Be ye therefore wise as serpents, and harmless as doves” (Matt. 10:16). Jesus gave this instruction and advice to His disciples as He sent them out to minister as “sheep in the midst of wolves” in their generation. He offers this same instruction for those of us who desire to be good disciples of Christ in the twentieth century as we attempt to minister to our own adversarial generation.

How do we best accomplish this when a rebellious and sinful spirit pervades our beloved United States of America?

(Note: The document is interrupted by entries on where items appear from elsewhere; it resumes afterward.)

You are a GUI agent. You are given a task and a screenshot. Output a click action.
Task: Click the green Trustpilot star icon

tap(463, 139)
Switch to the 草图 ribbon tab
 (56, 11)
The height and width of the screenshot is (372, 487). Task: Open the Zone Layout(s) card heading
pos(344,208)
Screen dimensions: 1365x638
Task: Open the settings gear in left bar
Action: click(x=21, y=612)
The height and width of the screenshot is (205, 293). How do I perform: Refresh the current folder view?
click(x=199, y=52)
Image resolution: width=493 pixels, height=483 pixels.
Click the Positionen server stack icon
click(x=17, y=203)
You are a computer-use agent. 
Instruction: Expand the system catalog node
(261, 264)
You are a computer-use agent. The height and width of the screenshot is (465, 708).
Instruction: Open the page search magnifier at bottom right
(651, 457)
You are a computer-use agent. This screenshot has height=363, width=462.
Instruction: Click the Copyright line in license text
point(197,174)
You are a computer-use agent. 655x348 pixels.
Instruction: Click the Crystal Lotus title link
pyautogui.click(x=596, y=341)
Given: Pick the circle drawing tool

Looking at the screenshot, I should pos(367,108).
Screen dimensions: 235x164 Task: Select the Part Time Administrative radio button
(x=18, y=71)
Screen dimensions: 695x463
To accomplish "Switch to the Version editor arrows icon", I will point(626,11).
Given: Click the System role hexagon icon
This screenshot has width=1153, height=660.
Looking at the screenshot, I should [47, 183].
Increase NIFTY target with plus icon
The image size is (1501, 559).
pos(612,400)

Let us be wise enough to go to the Word of God to answer three questions: (1) What is the responsibility of the Church? (2) What is the responsibility of the Holy Spirit? (3) What is the responsibility of the individual believer in the Dispensation of Grace?

Acts 15:14 spells out for us the responsibility of the Church: “Simon [Peter] bath declared how God at the first [for the first time] did visit the Gentiles, to take out of them a people for [worthy of] His name.” This principle is in harmony with the Church epistle of Ephesians 4:11 and 12, where God gave men certain gifts to the Church “for the perfecting of the saints, for [unto] the work of the ministry, for the edifying of the body of Christ.” Evangelism and teaching— “calling out” and “perfecting” a people worthy of bearing His name— is the divine purpose of the Church in this age.

The work of the Holy Spirit seems to be primarily twofold: teaching and bringing unto our remembrance the things Christ has said (John 14:26), as well as testifying of Christ (John 15:26), and hindering or restraining lawlessness (2 Thess. 2:7, 8).

The work of the individual believer is tied to the calling of the Church and the work of the Holy Spirit, since the individual believer is a member of His body and is indwell by the Holy Spirit. We as individuals are to be involved in the work of evangelism, and we also have a responsibility to be “salt” and “light” (Eph. 5:1-13). We are to reprove the unfruitful works of darkness (Eph. 5:11); however, the reproof, according to verse 13, is to be done by the light. The light is primarily the Word of God that is shed abroad in our hearts and our own personal testimony, which is to be above reproach.

By answering the three questions presented earlier, we can draw three conclusions. First, the work of the Church is evangelism and instruction in the Word, not protesting, demonstrating, marching or confronting immorality. If individuals choose to involve themselves in these things, that is their business. I don’t believe it is the proper course of action for individuals, but that is just my judgment in the matter. However, let’s not get the local church involved.

Second, the work of the Holy Spirit, Who obviously does His work through individual believers, testifies of Christ and restrains lawlessness. This restraint comes primarily by the faithful preaching of the Word of God by preachers. By their personal lives and testimonies—resulting from the faithful preaching of the Word of God—individual believers demonstrate this light and also restrain lawlessness. This lawlessness (iniquity) is not the breaking of man’s laws but is the total disregard for the laws of God.

Third, our way to minister to others in this evil generation is to act upon the words of Jeremiah 23:22, “But if they [the prophets] had stood in my counsel [not that of psychologists], and had caused my people to hear my words, then they should have turned them from their evil way [singular form], and from the evil of their doings [plural form].”